Stored data
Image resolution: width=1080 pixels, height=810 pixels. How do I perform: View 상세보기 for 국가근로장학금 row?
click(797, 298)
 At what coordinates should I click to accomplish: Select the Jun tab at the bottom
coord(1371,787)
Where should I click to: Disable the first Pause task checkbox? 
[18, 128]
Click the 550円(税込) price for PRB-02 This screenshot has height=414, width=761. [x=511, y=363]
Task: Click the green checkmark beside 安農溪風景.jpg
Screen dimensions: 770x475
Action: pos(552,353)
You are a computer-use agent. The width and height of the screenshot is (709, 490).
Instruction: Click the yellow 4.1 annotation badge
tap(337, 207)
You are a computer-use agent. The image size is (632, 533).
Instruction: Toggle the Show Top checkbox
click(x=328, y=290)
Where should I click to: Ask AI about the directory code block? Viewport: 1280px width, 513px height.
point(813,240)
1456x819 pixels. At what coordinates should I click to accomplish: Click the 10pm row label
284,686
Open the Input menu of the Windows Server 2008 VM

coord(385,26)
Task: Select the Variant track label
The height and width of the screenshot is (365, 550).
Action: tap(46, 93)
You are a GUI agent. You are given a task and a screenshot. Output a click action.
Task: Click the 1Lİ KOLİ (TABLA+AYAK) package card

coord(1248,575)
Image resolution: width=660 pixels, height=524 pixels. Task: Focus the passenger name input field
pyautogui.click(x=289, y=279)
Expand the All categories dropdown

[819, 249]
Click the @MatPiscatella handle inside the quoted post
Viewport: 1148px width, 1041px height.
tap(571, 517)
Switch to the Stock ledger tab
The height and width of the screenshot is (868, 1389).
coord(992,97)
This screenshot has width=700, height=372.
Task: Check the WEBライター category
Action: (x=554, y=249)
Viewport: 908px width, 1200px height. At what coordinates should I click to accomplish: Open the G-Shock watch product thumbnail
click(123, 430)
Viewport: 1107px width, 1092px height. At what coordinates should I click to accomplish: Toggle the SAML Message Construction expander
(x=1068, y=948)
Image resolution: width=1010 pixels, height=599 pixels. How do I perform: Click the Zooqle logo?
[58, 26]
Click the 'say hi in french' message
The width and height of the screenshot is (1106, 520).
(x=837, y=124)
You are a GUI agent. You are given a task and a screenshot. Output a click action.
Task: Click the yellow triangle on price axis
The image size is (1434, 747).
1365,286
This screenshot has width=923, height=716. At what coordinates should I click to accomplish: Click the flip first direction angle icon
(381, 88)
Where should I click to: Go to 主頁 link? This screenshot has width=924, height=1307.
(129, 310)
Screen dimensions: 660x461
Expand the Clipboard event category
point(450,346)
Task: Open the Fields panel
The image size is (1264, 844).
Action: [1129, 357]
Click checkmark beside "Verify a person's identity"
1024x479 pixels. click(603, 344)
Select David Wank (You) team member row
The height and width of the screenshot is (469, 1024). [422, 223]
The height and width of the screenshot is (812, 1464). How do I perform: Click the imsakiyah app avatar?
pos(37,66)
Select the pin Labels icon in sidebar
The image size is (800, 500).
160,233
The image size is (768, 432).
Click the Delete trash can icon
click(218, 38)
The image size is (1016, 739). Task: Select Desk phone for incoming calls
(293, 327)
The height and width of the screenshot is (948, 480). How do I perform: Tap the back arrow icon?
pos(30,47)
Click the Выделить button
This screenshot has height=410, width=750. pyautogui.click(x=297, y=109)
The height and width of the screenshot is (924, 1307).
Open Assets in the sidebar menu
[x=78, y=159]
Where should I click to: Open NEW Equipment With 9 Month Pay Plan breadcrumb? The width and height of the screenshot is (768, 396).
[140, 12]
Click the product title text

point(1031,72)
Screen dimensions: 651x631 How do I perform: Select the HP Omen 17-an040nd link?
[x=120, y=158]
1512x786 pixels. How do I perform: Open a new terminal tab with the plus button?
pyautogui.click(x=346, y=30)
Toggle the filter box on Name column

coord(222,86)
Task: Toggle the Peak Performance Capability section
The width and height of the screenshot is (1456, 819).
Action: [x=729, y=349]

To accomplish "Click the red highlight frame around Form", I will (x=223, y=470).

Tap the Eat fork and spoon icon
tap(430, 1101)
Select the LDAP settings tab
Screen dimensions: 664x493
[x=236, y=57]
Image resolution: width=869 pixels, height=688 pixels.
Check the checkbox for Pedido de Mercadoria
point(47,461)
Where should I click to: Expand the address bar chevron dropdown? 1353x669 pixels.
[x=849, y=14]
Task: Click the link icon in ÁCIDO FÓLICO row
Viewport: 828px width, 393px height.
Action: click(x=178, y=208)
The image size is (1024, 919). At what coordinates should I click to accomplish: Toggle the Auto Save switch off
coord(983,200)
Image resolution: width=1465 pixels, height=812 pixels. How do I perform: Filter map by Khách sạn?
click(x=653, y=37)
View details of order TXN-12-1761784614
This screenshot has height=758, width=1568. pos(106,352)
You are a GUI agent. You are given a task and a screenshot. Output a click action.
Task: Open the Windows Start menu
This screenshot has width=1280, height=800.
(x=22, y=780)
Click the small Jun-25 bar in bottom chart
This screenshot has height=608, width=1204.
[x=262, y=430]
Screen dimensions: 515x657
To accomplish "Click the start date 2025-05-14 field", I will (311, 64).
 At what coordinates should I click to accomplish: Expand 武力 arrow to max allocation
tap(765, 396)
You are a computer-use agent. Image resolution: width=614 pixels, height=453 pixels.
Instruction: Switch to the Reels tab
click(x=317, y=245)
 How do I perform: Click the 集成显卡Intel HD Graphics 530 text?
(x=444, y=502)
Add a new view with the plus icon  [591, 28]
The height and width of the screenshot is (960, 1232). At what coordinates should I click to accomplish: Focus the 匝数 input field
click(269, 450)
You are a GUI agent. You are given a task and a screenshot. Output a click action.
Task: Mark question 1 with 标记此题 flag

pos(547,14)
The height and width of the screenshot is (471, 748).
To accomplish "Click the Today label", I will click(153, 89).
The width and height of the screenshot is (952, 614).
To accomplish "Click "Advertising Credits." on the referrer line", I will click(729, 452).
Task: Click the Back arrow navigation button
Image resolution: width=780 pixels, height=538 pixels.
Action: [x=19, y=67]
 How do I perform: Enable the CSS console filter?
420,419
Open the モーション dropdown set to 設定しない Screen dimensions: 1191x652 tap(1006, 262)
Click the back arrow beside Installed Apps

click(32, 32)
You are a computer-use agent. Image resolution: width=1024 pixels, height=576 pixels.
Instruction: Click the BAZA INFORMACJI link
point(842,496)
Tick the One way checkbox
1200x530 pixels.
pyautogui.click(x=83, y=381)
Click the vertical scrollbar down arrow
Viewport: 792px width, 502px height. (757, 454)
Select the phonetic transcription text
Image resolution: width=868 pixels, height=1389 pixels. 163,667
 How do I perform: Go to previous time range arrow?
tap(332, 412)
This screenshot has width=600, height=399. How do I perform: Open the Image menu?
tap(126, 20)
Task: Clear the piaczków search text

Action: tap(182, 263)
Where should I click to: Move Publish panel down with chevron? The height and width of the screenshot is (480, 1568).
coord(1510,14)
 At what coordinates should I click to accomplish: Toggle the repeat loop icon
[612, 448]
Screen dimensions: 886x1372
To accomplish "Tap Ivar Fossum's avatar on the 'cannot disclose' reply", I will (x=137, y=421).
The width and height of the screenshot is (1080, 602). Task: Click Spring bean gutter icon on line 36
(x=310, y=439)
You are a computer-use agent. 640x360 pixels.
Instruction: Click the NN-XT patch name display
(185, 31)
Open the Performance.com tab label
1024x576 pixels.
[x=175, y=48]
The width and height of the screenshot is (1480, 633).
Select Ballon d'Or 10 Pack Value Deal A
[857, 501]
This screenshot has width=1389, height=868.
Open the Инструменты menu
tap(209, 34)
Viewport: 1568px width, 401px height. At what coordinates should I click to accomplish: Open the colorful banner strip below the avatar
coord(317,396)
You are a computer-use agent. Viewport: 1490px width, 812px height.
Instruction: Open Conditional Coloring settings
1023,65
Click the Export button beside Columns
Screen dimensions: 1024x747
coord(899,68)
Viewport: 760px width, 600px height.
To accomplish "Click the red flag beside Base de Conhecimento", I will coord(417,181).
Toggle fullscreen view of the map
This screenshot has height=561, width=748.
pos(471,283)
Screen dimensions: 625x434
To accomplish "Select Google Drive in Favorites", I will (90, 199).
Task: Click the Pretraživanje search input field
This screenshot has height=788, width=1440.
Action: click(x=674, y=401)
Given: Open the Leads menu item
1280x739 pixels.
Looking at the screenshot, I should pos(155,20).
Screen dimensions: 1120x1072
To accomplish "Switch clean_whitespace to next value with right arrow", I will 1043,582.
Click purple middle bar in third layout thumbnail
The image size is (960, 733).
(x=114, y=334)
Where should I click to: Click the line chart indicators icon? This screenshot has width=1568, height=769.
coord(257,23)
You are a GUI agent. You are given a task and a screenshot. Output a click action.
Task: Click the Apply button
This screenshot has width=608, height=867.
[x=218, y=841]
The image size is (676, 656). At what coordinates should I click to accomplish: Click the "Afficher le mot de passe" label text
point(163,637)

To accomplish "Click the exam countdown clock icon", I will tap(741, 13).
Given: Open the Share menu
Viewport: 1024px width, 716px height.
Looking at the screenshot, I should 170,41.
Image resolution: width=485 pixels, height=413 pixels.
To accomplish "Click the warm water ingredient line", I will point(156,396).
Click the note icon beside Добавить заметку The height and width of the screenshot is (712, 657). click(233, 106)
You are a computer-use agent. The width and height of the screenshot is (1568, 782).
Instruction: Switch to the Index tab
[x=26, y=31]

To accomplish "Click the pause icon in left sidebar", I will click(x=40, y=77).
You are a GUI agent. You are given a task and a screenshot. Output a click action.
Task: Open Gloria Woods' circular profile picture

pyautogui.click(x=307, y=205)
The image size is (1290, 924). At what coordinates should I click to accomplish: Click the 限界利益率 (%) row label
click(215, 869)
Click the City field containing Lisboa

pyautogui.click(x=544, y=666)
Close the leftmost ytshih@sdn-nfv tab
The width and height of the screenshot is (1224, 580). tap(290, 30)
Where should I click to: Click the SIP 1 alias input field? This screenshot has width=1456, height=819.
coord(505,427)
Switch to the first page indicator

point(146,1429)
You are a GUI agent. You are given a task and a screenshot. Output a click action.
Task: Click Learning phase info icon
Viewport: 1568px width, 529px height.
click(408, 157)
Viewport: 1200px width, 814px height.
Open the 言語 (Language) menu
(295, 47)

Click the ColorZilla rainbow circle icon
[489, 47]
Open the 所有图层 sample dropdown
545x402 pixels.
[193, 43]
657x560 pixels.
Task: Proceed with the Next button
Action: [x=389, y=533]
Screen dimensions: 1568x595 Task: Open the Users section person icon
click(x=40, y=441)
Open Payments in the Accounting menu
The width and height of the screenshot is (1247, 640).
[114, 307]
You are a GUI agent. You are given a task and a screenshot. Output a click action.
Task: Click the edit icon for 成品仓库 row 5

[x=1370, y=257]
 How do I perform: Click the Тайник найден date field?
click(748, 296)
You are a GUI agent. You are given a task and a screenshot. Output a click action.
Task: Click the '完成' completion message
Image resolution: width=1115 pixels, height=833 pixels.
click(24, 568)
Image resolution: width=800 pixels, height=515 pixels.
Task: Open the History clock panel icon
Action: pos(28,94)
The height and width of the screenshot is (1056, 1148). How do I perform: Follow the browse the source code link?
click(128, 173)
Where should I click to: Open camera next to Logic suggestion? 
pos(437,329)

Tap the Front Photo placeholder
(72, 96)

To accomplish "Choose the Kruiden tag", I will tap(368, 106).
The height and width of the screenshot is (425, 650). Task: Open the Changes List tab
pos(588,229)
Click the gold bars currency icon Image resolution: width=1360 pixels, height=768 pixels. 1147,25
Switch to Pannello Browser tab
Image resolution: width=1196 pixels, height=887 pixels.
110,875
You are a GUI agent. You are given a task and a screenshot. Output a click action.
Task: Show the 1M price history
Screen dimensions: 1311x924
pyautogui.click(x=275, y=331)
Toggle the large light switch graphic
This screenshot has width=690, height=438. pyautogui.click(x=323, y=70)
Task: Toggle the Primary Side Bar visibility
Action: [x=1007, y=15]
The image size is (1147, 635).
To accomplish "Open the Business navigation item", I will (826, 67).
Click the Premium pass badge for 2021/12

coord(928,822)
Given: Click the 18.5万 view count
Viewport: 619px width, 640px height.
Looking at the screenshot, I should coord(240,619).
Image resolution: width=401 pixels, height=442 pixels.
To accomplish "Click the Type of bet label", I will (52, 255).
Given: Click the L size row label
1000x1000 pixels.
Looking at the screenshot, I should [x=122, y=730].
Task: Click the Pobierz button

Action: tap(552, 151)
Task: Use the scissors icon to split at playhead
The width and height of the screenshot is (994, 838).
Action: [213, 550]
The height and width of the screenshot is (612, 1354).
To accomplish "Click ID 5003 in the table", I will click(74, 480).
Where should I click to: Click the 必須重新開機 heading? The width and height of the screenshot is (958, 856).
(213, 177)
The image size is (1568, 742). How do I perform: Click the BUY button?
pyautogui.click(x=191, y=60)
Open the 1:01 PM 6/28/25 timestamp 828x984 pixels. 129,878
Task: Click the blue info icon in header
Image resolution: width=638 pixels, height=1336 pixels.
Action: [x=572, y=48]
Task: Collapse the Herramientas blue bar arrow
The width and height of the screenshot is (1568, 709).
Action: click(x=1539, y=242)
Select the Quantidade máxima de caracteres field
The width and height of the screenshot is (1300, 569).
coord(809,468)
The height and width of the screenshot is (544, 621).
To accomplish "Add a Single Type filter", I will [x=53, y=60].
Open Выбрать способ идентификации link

● **DESCRIPTION OF THE TASK**
Within the records above, how many lines include the word "item"? State the number by itself.

● **FINISHED TASK**
2